==========
Frameworks
==========

Flask
=====

Usage
-----

To use iam-python-sdk on Flask frameworks, you have to init the iam-python-sdk Flask extensions:

.. code-block:: python

    from flask import Flask
    from iam_python_sdk.flask import IAM

    app = Flask(__name__)

    app.config["IAM_BASE_URL"] = "<Base IAM URL>"
    app.config["IAM_CLIENT_ID"] = "<Client ID>"
    app.config["IAM_CLIENT_SECRET"] = "<Client Secret>"

    iam = IAM(app)

Or you can init with `Flask factory pattern`_:

.. code-block:: python

    from flask import Flask
    from iam_python_sdk.flask import IAM

    iam = IAM()

    def create_app():
        app = Flask(__name__)

        app.config["IAM_BASE_URL"] = "<Base IAM URL>"
        app.config["IAM_CLIENT_ID"] = "<Client ID>"
        app.config["IAM_CLIENT_SECRET"] = "<Client Secret>"

        iam.init_app(app)

        return app

.. _Flask factory pattern: https://flask.palletsprojects.com/en/latest/patterns/appfactories/

Then you can protect your endpoint with *token_required* decorator from unauthorized access:

.. code-block:: python

    @app.route('/protected')
    @token_required(
        {"Action": 4, "Resource": "NAMESPACE:{namespace}:USER:{userId}"},
        {"{namespace}": "sample-namespace", "{userId}": "sample-userid"},
        csrf_protect=True
    )
    def get_protected_endpoint():
        return 'You have authorized access!'

By default, *token_required* decorator will check the access token on the Authorization header with Bearer type.
You can customize these default configurations according to your service/apps needs:

.. code-block:: python

    app.config["IAM_TOKEN_LOCATIONS"] = ["headers", "cookies"]
    app.config["IAM_TOKEN_HEADER_NAME"] = "Authorization"
    app.config["IAM_TOKEN_HEADER_TYPE"] = "Bearer"
    app.config["IAM_TOKEN_COOKIE_NAME"] = "access_token"
    app.config["IAM_TOKEN_COOKIE_PATH"] = "/"
    app.config["IAM_CSRF_PROTECTION"] = True
    app.config["IAM_STRICT_REFERER"] = True

.. note::
    This module has been tested with Flask default WSGI server for development.
    For production use, this module has been tested with *Gunicorn* and *uWSGI*.
    You can use Gunicorn with sync and gthread worker.
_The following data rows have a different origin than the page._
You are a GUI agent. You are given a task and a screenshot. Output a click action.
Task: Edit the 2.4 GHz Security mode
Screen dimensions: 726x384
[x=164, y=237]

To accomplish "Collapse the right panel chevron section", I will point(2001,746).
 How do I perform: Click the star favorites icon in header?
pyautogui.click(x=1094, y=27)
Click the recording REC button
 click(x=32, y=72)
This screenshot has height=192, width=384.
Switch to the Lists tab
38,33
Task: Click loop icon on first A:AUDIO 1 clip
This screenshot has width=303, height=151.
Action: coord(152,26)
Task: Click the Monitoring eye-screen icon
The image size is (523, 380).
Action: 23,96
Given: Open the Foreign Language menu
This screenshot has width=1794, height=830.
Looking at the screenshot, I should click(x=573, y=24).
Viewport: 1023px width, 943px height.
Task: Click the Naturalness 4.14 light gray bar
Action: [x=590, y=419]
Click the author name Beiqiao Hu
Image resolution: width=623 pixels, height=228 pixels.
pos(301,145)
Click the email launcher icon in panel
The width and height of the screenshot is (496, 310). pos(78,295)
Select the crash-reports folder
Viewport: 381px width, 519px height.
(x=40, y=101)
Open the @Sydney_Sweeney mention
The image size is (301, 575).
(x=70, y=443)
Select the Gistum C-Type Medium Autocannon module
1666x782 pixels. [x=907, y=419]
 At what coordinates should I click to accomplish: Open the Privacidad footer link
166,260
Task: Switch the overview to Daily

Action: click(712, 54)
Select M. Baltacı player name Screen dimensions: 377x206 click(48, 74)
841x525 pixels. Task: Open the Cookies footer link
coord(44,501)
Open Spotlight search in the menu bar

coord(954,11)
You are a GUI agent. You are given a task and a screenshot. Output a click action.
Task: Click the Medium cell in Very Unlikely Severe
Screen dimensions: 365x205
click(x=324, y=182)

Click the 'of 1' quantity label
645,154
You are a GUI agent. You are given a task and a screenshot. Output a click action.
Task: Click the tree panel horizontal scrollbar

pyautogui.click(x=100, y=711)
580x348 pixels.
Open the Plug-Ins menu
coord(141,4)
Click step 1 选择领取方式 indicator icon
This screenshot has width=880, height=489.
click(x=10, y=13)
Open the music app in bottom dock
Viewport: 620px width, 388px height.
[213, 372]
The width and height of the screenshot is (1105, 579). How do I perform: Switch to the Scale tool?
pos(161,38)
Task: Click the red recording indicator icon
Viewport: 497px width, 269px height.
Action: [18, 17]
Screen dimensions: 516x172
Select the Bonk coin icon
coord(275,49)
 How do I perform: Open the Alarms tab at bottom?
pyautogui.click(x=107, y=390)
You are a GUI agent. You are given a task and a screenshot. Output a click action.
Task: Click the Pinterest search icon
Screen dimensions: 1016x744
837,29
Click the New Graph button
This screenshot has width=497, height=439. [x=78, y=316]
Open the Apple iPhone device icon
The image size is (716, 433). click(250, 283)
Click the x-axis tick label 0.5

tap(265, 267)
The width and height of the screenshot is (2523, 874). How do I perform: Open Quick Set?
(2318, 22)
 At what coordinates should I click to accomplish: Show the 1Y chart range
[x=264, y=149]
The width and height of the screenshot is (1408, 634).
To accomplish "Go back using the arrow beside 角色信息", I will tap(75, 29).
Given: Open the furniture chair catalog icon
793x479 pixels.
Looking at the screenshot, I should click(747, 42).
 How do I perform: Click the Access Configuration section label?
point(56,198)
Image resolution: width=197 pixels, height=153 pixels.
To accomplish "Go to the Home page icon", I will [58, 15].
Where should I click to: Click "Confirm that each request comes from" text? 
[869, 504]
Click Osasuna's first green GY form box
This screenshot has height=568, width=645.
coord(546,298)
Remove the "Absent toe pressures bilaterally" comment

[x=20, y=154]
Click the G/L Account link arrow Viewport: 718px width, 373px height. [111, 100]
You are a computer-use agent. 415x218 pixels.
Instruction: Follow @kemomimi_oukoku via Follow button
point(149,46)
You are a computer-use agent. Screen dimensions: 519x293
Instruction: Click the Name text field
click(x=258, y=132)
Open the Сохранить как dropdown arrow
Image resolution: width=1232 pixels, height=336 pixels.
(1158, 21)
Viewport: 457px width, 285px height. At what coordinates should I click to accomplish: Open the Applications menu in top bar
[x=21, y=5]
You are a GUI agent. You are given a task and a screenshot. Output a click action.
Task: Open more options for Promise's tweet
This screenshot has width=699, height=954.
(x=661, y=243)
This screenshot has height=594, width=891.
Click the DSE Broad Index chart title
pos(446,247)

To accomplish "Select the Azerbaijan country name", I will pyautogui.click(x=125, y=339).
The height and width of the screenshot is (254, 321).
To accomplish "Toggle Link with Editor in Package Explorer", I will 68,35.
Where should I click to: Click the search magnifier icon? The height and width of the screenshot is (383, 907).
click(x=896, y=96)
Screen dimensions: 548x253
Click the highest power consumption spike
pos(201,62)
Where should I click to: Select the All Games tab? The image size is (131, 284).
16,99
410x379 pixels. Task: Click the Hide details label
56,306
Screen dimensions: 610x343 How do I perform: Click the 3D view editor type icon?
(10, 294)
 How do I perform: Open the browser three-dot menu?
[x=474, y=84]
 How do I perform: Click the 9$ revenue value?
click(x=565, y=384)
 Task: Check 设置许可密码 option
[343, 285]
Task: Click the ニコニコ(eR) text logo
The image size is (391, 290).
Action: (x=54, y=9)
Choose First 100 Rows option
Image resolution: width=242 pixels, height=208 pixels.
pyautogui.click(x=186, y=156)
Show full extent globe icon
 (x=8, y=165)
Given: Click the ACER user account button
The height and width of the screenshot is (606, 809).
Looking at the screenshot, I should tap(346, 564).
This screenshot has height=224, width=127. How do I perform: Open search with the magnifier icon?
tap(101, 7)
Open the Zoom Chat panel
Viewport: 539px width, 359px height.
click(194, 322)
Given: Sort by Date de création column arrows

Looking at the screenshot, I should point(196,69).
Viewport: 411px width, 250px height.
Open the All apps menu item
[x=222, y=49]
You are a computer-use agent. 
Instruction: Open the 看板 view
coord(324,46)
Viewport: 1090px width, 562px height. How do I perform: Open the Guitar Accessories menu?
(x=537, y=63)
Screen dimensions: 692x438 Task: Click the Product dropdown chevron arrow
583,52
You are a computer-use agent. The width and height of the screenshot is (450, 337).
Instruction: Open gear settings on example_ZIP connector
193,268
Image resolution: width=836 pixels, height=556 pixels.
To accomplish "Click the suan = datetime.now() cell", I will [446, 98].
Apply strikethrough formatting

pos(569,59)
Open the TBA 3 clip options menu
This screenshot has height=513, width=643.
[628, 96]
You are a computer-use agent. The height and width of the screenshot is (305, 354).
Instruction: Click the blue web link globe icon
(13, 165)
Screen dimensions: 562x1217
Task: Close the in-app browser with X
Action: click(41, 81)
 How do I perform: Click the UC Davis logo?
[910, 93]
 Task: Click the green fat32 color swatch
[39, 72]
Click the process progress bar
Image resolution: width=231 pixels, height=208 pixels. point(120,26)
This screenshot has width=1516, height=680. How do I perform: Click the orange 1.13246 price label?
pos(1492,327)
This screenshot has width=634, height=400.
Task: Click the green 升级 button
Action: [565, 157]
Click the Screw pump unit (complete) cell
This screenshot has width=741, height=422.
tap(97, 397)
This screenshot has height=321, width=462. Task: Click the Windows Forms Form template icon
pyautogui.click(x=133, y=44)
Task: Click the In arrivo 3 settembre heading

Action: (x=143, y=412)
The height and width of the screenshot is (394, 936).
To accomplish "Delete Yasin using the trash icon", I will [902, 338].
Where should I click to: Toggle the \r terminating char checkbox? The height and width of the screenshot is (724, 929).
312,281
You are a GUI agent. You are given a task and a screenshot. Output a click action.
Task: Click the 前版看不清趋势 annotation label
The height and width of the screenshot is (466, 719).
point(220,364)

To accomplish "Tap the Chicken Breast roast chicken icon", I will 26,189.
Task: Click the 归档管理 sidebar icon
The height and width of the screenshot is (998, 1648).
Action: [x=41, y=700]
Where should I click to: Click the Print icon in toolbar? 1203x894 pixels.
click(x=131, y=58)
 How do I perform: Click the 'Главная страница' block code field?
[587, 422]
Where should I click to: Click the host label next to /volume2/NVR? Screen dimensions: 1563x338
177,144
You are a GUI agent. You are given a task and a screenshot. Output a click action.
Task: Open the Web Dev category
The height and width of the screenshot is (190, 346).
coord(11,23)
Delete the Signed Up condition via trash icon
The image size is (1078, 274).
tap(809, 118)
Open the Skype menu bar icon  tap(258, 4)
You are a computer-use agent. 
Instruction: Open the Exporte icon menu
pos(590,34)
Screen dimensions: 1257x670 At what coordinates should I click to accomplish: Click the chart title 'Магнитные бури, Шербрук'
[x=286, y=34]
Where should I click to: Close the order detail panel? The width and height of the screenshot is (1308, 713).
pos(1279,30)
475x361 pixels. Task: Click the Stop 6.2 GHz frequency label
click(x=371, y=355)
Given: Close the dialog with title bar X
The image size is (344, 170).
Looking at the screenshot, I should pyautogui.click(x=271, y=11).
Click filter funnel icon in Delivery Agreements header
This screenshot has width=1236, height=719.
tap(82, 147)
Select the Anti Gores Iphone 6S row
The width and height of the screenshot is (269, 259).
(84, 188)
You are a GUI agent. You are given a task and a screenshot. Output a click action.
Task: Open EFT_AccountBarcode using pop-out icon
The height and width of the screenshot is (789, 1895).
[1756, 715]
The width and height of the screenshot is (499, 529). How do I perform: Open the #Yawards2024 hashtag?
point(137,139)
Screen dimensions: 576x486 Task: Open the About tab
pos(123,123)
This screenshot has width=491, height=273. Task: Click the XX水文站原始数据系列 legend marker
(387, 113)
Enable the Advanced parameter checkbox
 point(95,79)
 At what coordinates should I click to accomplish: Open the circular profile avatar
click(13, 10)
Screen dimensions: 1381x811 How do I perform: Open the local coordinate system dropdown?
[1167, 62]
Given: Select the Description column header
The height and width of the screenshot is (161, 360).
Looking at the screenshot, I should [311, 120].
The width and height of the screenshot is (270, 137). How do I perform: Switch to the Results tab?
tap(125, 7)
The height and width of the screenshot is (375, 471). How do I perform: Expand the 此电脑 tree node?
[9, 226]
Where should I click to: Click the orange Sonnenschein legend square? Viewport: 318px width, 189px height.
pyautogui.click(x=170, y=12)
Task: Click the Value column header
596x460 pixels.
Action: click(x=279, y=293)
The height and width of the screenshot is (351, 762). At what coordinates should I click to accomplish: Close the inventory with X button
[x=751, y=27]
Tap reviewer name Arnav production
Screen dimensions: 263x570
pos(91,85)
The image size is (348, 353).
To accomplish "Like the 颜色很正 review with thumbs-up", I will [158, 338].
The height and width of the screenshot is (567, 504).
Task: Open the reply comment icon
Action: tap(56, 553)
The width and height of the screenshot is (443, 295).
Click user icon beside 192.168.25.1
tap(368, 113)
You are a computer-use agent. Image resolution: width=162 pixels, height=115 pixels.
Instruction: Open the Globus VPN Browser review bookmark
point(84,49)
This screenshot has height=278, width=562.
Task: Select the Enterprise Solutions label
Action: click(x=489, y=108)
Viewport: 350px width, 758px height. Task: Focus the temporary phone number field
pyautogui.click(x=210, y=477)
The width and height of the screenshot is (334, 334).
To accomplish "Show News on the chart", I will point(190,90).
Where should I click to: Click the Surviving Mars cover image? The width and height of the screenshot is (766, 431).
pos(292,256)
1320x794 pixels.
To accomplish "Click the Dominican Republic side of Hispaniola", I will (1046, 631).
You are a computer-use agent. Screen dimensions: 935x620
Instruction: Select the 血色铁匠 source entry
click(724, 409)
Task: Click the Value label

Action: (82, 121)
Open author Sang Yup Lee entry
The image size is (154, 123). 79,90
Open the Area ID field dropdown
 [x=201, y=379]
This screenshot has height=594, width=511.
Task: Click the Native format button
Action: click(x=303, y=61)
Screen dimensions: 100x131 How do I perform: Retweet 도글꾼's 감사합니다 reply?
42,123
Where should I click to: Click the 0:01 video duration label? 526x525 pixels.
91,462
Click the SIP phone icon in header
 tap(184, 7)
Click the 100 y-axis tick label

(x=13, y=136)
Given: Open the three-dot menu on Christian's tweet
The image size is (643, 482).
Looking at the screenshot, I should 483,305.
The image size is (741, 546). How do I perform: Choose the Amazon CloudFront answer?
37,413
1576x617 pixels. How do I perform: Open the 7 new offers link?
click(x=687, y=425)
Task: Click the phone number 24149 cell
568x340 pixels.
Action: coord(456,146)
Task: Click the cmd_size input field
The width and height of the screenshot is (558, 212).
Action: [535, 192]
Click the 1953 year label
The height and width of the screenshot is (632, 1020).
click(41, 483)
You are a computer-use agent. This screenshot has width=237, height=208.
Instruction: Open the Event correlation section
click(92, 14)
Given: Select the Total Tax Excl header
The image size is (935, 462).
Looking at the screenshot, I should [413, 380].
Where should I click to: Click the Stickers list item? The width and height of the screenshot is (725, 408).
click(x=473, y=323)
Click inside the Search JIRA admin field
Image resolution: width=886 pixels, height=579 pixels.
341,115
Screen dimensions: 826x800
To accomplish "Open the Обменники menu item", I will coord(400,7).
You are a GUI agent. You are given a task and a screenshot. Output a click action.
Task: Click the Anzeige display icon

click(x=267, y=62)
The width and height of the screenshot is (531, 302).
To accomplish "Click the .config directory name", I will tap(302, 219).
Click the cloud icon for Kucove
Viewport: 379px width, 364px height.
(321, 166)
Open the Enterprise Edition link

Since this SDK use multithreading, please
    make sure you enable the thread support with **--enable-threads** options when you use uWSGI.
    
    For more information about Flask deployment, please read more information `here <https://flask.palletsprojects.com/en/latest/deploying/>`_

CORS Options
------------

This module support CORS options to set CORS header response. You can set the CORS headers with the *cors_options* decorator.

.. code-block:: python

    @app.route('/cors', methods=["GET", "POST"])
    @cors_options({"Access-Control-Allow-Headers": ["Device-Id", "Device-Os", "Device-Type"]})
    def get_cors_endpoint():
        return 'You access a CORS page!'

The sample response of this endpoint would be like:

.. code-block:: console

    HTTP/1.1 200 OK
    Date: Fri, 12 Nov 2021 01:15:39 GMT
    Server: Nginx
    Access-Control-Allow-Origin: *
    Access-Control-Allow-Methods: GET, POST, OPTIONS
    Access-Control-Allow-Headers: Device-Id, Device-Os, Device-Type
    Access-Control-Allow-Credentials: true
    .......

.. note::
    You can read more about CORS specification `here <https://developer.mozilla.org/en-US/docs/Web/HTTP/CORS>`_

You can also set the default CORS headers for all endpoints with Flask application-wide config.

.. code-block:: python

    app.config["IAM_CORS_ENABLE"] = True
    app.config["IAM_CORS_ORIGIN"] = "*"
    app.config["IAM_CORS_HEADERS"] = "*"
    app.config["IAM_CORS_METHODS"] = "*"
    app.config["IAM_CORS_CREDENTIALS"] = True

.. note::
    These default configs will be overridden by the decorator *cors_options* for specific endpoints.